To do this, I'll multiply the first equation by 4 and the second equation by 3. This will make both 'x' parts either 12x or -12x.
* Multiply the first equation (3x - 5y = -1) by 4:
(4 * 3x) - (4 * 5y) = (4 * -1)
This gives us a new equation: 12x - 20y = -4 (Let's call this new clue 3)
* Multiply the second equation (-4x + 7y = 2) by 3:
(3 * -4x) + (3 * 7y) = (3 * 2)
This gives us another new equation: -12x + 21y = 6 (Let's call this new clue 4)
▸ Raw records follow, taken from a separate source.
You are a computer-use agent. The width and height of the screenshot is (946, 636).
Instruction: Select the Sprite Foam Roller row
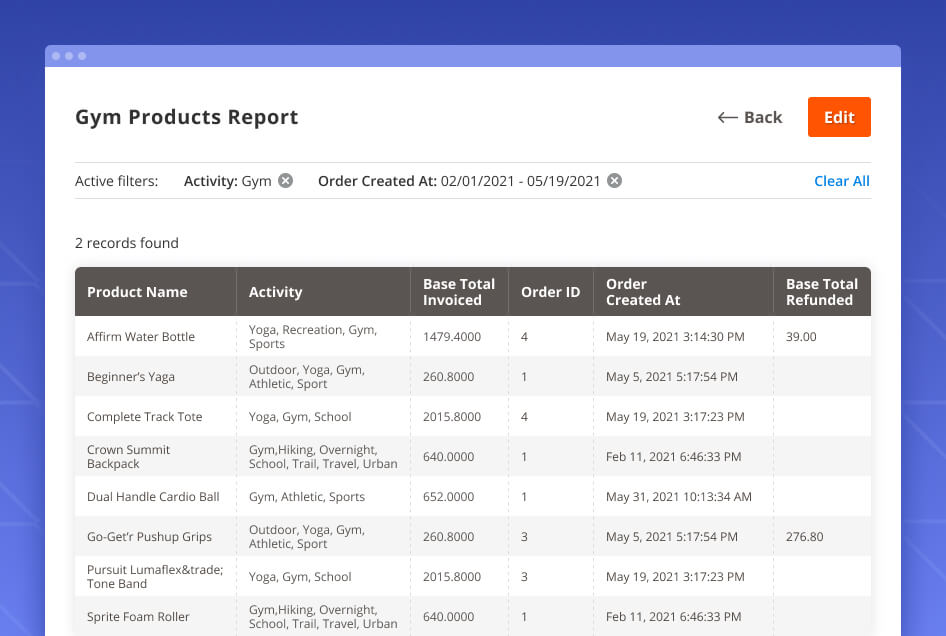pyautogui.click(x=138, y=617)
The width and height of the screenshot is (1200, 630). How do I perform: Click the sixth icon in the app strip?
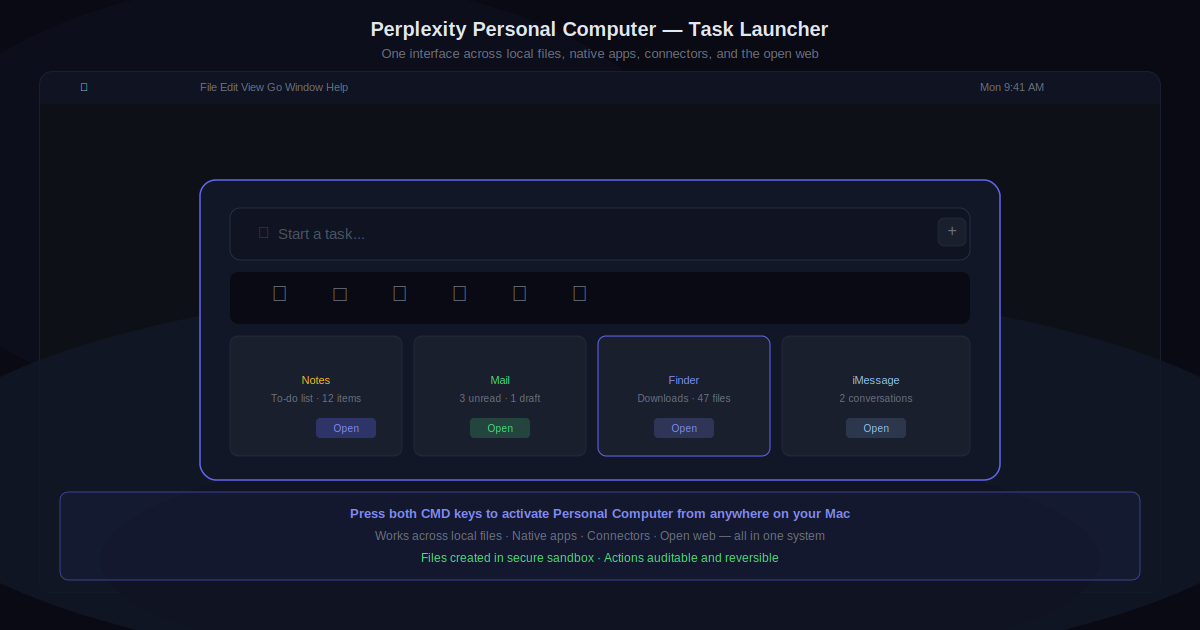tap(580, 293)
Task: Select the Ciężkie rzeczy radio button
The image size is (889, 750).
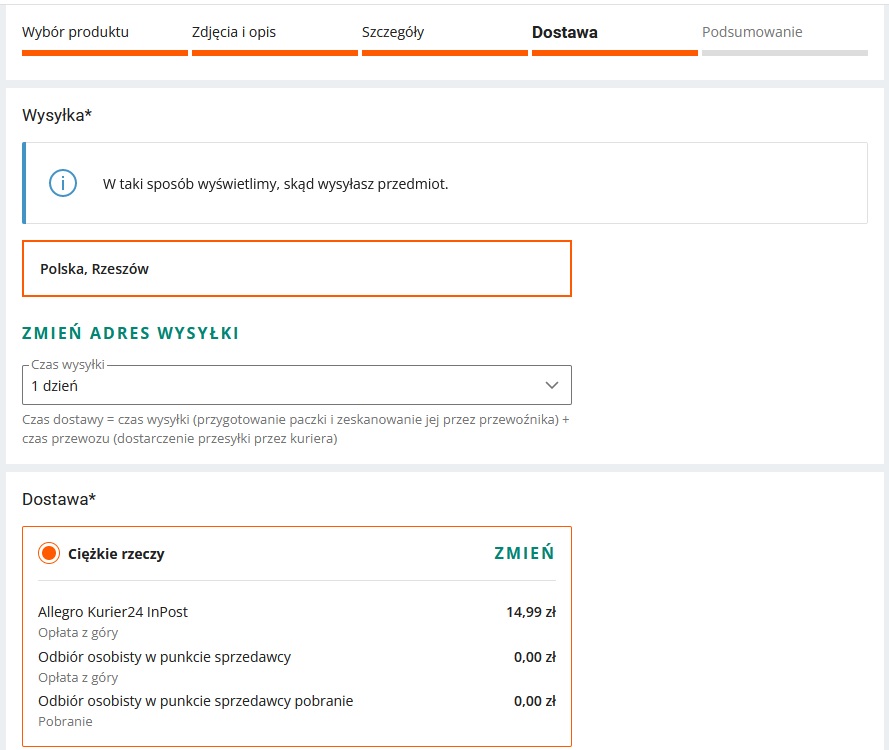Action: (49, 553)
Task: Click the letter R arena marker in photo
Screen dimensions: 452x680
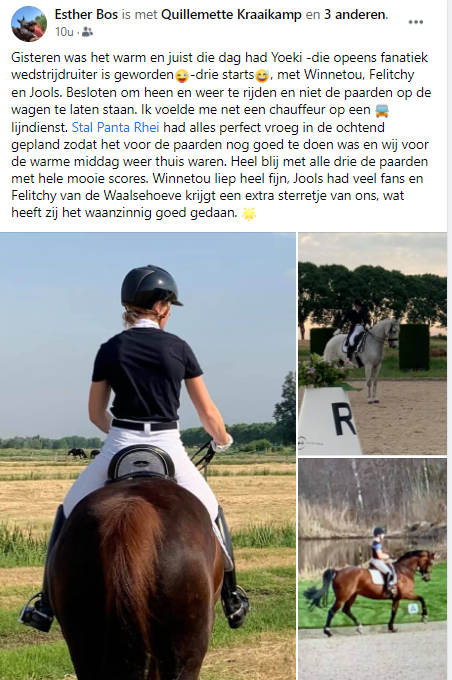Action: click(x=343, y=418)
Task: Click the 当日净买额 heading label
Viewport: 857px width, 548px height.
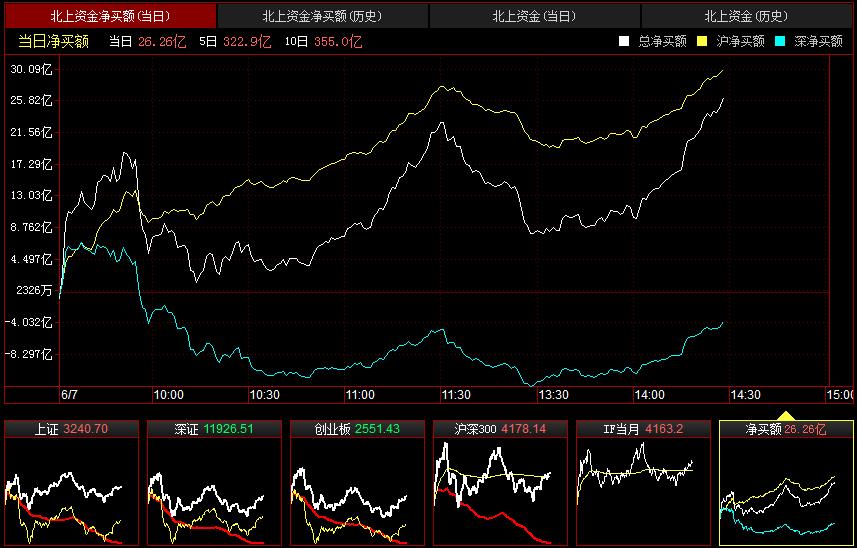Action: tap(54, 41)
Step 2: Add our new clue equations together!
Now we have:
12x - 20y = -4
+ (-12x + 21y = 6)
-------------------
Notice how 12x and -12x cancel each other out (they add up to 0)! That's the 'elimination' part!
So we're left with: ( -20y + 21y ) = ( -4 + 6 )
This simplifies to: y = 2

Step 3: Now we know what 'y' is! It's 2!
Let's put this 'y = 2' back into one of our original clue equations to find 'x'. I'll pick the first one because it looks a bit simpler:
3x - 5y = -1
Substitute 'y' with 2:
3x - 5(2) = -1
3x - 10 = -1

Step 4: Solve for 'x'.
We need to get '3x' by itself. I'll add 10 to both sides of the equation:
3x - 10 + 10 = -1 + 10
3x = 9
Now, to find 'x', we just divide both sides by 3:
x = 9 / 3
x = 3

So, our two secret numbers are x = 3 and y = 2!